The year 2020 was the year of stock investment. With the stock market plummeting due to the COVID-19 this time, many young people in their 20s and 30s started to get interested in stock investments. Nasdaq and S&P 500 dropped strikingly in March when the COVID-19 cases spiked up in the US, however, it soon recovered even better than the rate before the pandemic. According to an article by Fortune, “In the S&P 500, the first half's best-performing stocks included Clorox (up nearly 45% as its sanitizing wipes sold out everywhere) and Amazon (rising more than 49% as people relied more on e-commerce), as well as electronic payments company PayPal (up 61%) and semiconductor giant Nvidia (up almost 62%). In an even bigger surprise, the two biggest winners in the S&P 500 were both health care stocks—though their performance can't entirely be credited to a coronavirus boost. The best-performing S&P 500 stock was DexCom, a maker of smart glucose monitors for diabetes patients, which rose more than 85%, followed by Regeneron (up 66%), which is trying to replicate its success with Ebola treatments in finding an antidote for COVID-19.” People found a way to make money at home through stock investments. Considering the obstacles and difficulties of stable income, it would be the only hope open to everyone equally. Individual investors made money through stock investment, but many major companies also grew their net worth astronomically. The current situation may seem every unstable and risky; however, it is the only way for people to survive in such an extraordinary period.

4: the gap between the rich and the poor.

Jeff Bezos, CEO of Amazon, and Elon Musk, CEO of Tesla and SpaceX are some of the richest people in the world right now. The year 2020 was for billionaires, rich people got richer and poor people poorer. As referred to earlier, 23 million people lost their jobs, but billionaires’ wealth and net worth skyrocketed after and during Covid-19. According to Time, “The surge in net worth among tech entrepreneurs this year — Inc.’s Jeff Bezos and Tesla Inc.’s Elon Musk both added more than $60 billion to their net worth in 2020, according to the Bloomberg index — has led to increased scrutiny as millions in the U.S. lost their jobs amid a slumping economy. There is a growing gap between the haves and the have-nots because companies that are focused on digital and technology companies like Google, Apple, Amazon, Microsoft, Zoom, Facebook and Netflix, and Tesla whereas, Companies that are focused on older industries may in turn suffer and kept firing employees to make a balance between profit and loss.

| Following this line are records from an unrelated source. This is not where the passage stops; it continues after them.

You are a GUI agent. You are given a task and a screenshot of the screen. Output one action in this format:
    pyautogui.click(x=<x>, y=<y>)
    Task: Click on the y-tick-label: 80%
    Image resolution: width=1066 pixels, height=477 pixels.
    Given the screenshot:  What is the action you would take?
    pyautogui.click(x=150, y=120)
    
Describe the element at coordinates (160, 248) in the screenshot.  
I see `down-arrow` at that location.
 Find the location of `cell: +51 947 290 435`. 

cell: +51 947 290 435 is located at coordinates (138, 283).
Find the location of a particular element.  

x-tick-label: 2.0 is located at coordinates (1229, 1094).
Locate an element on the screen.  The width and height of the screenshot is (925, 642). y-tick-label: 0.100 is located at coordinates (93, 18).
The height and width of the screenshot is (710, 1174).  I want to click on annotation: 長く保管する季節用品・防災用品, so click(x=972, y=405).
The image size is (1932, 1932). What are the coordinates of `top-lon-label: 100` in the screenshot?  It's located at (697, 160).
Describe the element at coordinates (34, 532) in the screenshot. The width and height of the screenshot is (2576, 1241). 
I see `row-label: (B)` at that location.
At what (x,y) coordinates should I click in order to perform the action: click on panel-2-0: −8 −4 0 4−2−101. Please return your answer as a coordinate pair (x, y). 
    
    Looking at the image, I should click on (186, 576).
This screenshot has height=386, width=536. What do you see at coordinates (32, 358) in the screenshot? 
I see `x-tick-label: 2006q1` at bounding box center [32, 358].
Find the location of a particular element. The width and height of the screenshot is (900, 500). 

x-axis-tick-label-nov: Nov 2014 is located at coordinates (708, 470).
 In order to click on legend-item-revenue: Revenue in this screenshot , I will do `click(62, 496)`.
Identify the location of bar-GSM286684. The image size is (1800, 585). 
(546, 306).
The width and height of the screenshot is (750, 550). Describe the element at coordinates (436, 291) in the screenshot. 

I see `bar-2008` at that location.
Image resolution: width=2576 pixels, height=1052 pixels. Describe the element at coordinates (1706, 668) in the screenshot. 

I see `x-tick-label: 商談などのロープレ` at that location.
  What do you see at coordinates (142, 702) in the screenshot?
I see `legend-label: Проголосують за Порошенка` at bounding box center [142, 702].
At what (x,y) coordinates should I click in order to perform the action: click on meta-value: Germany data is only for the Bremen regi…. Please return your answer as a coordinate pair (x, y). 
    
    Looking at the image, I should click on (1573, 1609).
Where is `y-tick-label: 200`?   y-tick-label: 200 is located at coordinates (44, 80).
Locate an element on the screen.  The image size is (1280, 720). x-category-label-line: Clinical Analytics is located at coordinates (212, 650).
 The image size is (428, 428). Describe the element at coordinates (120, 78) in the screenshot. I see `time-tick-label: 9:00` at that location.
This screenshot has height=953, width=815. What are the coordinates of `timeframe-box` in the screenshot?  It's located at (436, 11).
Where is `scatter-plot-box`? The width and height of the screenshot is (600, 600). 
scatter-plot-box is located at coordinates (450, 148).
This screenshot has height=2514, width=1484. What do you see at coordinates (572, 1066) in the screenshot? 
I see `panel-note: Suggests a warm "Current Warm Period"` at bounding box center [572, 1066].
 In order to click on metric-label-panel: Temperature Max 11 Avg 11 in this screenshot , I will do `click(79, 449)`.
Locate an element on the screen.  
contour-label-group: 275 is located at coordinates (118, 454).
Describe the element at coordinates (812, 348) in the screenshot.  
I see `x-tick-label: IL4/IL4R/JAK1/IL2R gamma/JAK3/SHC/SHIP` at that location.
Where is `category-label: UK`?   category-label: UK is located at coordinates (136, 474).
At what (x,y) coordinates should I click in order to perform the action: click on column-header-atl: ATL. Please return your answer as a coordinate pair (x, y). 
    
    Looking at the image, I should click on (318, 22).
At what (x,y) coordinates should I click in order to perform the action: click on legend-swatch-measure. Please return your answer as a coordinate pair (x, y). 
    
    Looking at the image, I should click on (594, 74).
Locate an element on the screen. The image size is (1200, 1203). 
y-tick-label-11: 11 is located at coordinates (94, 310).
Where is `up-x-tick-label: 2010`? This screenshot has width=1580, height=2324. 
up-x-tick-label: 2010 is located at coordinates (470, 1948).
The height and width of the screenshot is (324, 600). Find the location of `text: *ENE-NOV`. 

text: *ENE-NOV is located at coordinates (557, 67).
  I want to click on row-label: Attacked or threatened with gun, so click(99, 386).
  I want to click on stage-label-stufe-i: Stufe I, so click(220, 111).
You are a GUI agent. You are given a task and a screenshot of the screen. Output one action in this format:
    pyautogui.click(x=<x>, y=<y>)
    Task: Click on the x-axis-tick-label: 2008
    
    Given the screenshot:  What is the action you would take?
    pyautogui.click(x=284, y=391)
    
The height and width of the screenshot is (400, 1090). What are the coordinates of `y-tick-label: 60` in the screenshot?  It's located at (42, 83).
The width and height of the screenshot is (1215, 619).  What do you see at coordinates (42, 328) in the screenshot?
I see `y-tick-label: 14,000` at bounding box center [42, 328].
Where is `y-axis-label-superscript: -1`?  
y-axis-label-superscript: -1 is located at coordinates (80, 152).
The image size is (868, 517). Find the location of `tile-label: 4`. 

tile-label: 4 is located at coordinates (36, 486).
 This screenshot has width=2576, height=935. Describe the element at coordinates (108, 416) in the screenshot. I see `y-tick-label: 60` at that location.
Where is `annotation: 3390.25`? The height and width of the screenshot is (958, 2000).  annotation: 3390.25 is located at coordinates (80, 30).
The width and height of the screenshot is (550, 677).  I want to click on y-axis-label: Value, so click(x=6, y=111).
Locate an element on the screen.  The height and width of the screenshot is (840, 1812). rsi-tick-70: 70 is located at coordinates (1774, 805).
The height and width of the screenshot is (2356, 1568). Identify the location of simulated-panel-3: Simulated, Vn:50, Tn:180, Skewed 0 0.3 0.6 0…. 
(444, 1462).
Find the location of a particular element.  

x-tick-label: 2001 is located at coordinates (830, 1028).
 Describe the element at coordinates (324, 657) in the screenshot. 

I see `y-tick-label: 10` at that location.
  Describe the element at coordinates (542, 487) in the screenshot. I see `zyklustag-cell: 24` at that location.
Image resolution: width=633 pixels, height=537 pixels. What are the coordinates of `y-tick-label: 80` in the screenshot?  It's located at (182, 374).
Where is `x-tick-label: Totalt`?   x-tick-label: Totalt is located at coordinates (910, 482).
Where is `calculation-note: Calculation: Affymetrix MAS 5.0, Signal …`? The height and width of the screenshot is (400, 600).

COVID-19 did not only affect people, but it affected the economy as well. We can say the year 2020 was a year for billionaires. Wealthy people got wealthier, whereas ordinary people lost their jobs and were led to the streets. Many experts have expected that even if the vaccine is completed, our lives will never be the same as before. The economy is an unpredictable index because it can be affected by all unforeseeable factors, but the consequences are bigger than just a rate and the number.